Question

The function $$s(t)=\left(t^{3}+t^{2}\right)^{\frac{1}{2}}, t \geq 0,$$ represents the displacement $$s,$$ in metres, of a particle moving along a straight line after $$t$$ seconds. Determine the velocity when $$t=3$$

Answer

**step1 Understand the Relationship Between Displacement and Velocity**

In physics, velocity is defined as the rate of change of an object's displacement with respect to time. Mathematically, if $$s(t)$$ represents the displacement function, then the velocity function $$v(t)$$ is found by taking the derivative of $$s(t)$$ with respect to time $$t$$.

$$ v(t) = \frac{ds}{dt} $$

**step2 Differentiate the Displacement Function to Find Velocity**

The given displacement function is $$s(t)=\left(t^{3}+t^{2}\right)^{\frac{1}{2}}$$. To find the velocity function, we need to differentiate $$s(t)$$. This function is a composite function, meaning it's a function within a function. We use the chain rule, which states that to differentiate $$[f(g(t))]^n$$, you differentiate the outer function first, then multiply by the derivative of the inner function. Here, the outer function is a power function, and the inner function is a polynomial.

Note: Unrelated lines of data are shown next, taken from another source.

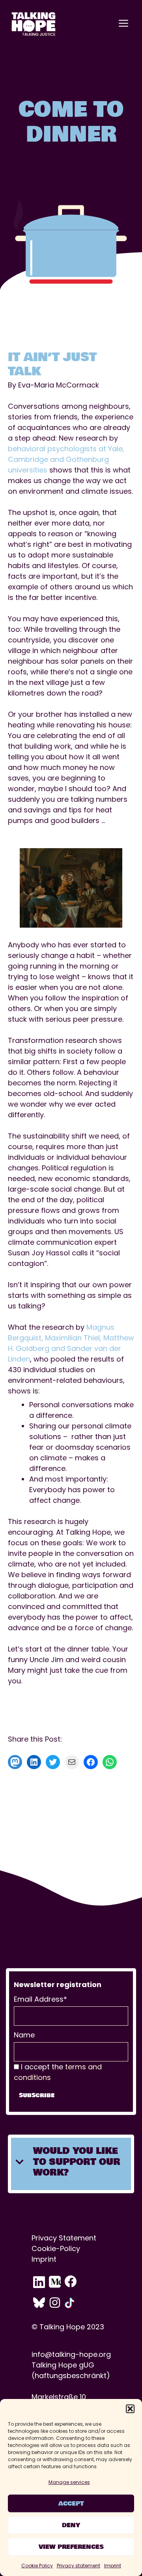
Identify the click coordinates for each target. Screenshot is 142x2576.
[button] (130, 2409)
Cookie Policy (37, 2565)
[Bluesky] (40, 2302)
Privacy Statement (64, 2238)
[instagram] (56, 2302)
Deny (71, 2525)
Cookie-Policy (56, 2248)
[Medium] (56, 2282)
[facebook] (72, 2281)
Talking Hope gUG (63, 2365)
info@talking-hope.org (71, 2354)
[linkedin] (40, 2281)
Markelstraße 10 (59, 2397)
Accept (71, 2503)
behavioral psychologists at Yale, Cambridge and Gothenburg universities (66, 459)
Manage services (69, 2482)
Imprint (112, 2565)
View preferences (71, 2547)
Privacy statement (78, 2565)
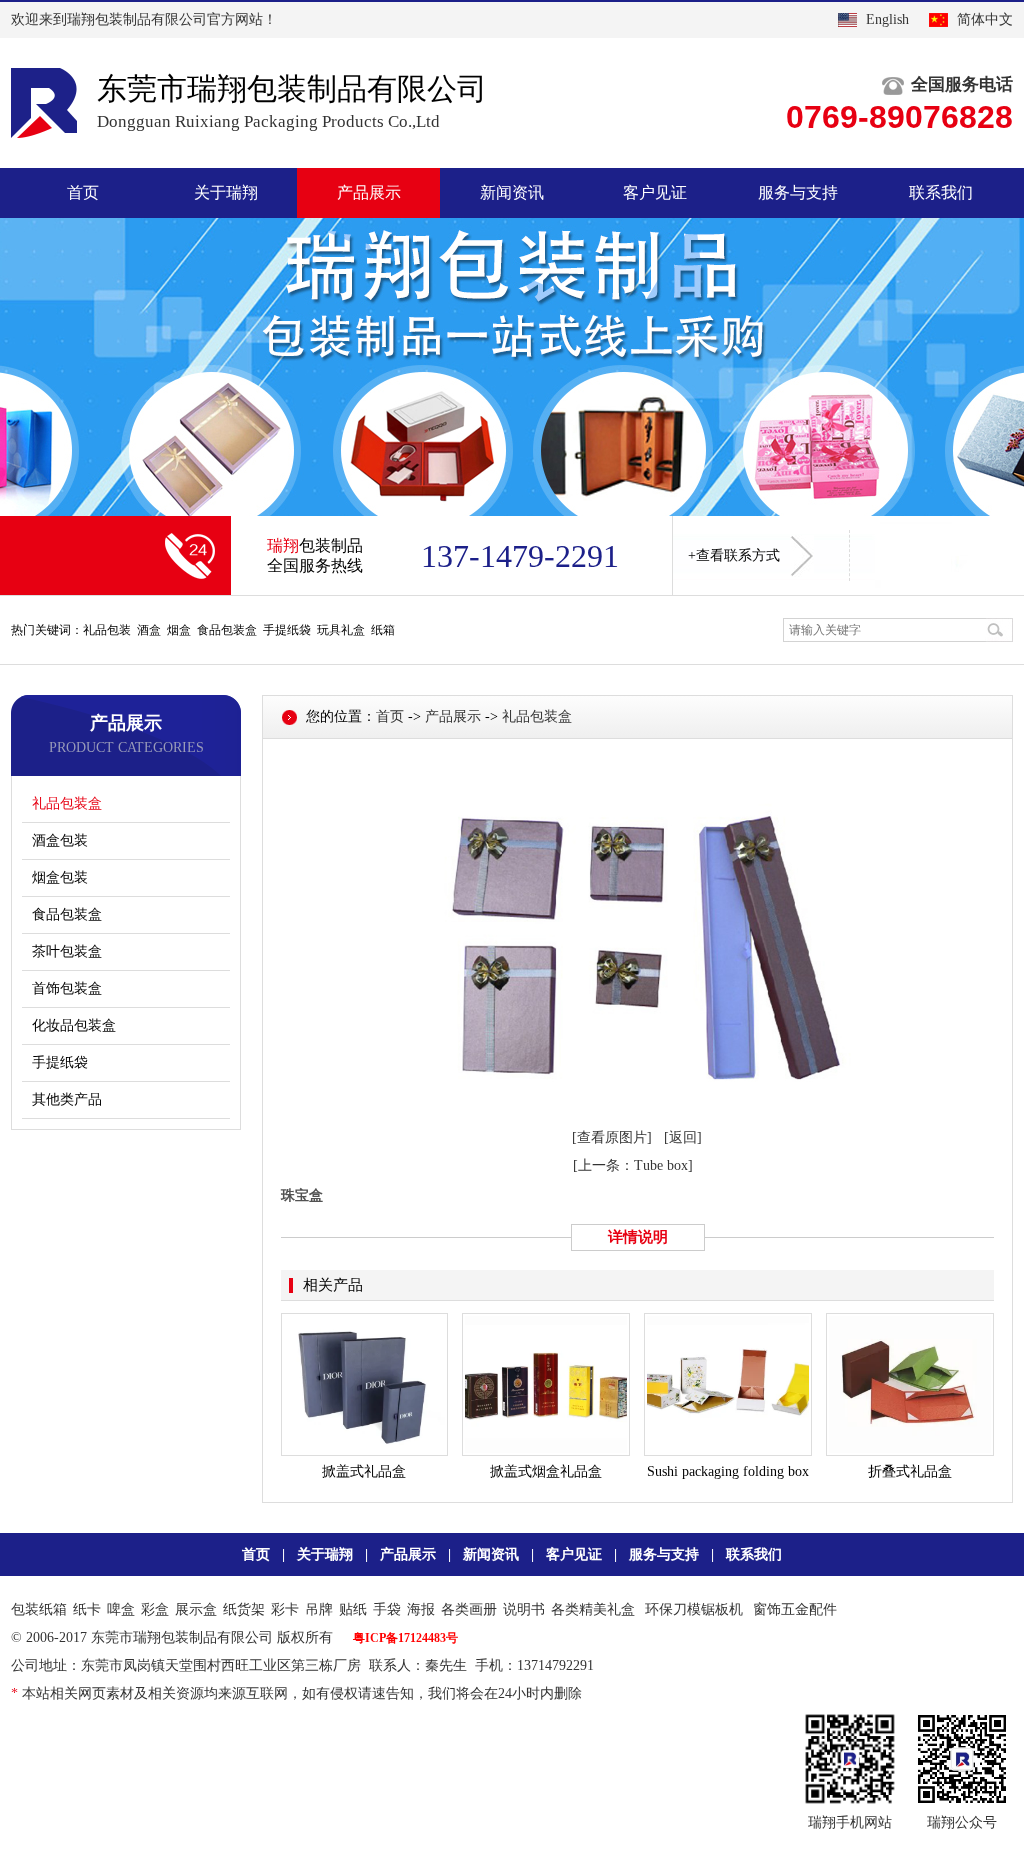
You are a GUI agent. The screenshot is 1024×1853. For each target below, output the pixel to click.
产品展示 (369, 192)
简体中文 (985, 19)
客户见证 (655, 192)
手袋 (387, 1609)
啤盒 (121, 1609)
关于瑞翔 (226, 192)
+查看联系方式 (734, 555)
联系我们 (941, 192)
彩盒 (155, 1609)
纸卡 (87, 1609)
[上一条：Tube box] (633, 1165)
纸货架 (244, 1609)
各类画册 (469, 1609)
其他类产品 (67, 1099)
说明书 (524, 1609)
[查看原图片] (612, 1137)
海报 (421, 1609)
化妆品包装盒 (74, 1025)
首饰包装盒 (67, 988)
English (887, 19)
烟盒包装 (60, 877)
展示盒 (196, 1609)
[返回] (683, 1137)
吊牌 (319, 1609)
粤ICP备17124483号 (405, 1638)
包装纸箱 (39, 1609)
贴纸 (353, 1609)
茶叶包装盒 (67, 951)
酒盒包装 (60, 840)
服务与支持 (798, 192)
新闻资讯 (512, 192)
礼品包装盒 (67, 803)
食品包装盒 (67, 914)
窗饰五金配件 (795, 1609)
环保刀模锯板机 (694, 1609)
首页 (83, 192)
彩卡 (285, 1609)
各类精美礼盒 (593, 1609)
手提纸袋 (60, 1062)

$$ \frac{ds}{dt} = \frac{1}{2}\left(t^{3}+t^{2}\right)^{\frac{1}{2}-1} \cdot \frac{d}{dt}\left(t^{3}+t^{2}\right) $$

Simplify the exponent and differentiate the inner function:

$$ \frac{ds}{dt} = \frac{1}{2}\left(t^{3}+t^{2}\right)^{-\frac{1}{2}} \cdot \left(3t^{2}+2t\right) $$

Rewrite the term with the negative exponent as a fraction:

$$ v(t) = \frac{3t^{2}+2t}{2\sqrt{t^{3}+t^{2}}} $$

**step3 Calculate the Velocity at the Specified Time**

We are asked to determine the velocity when $$t=3$$ seconds. We will substitute $$t=3$$ into the velocity function $$v(t)$$ we just found.

$$ v(3) = \frac{3(3)^{2}+2(3)}{2\sqrt{(3)^{3}+(3)^{2}}} $$

First, calculate the value of the numerator:

$$ 3(3)^{2}+2(3) = 3(9)+6 = 27+6 = 33 $$

Next, calculate the value of the denominator:

$$ 2\sqrt{(3)^{3}+(3)^{2}} = 2\sqrt{27+9} = 2\sqrt{36} = 2 \times 6 = 12 $$

Now, we can find the velocity by dividing the numerator by the denominator:

$$ v(3) = \frac{33}{12} $$

**step4 Simplify the Result**

The fraction $$\frac{33}{12}$$ can be simplified by dividing both the numerator and the denominator by their greatest common divisor, which is 3.

$$ v(3) = \frac{33 \div 3}{12 \div 3} = \frac{11}{4} $$

This can also be expressed as a decimal or a mixed number:

$$ \frac{11}{4} = 2.75 $$

The unit for velocity is metres per second (m/s).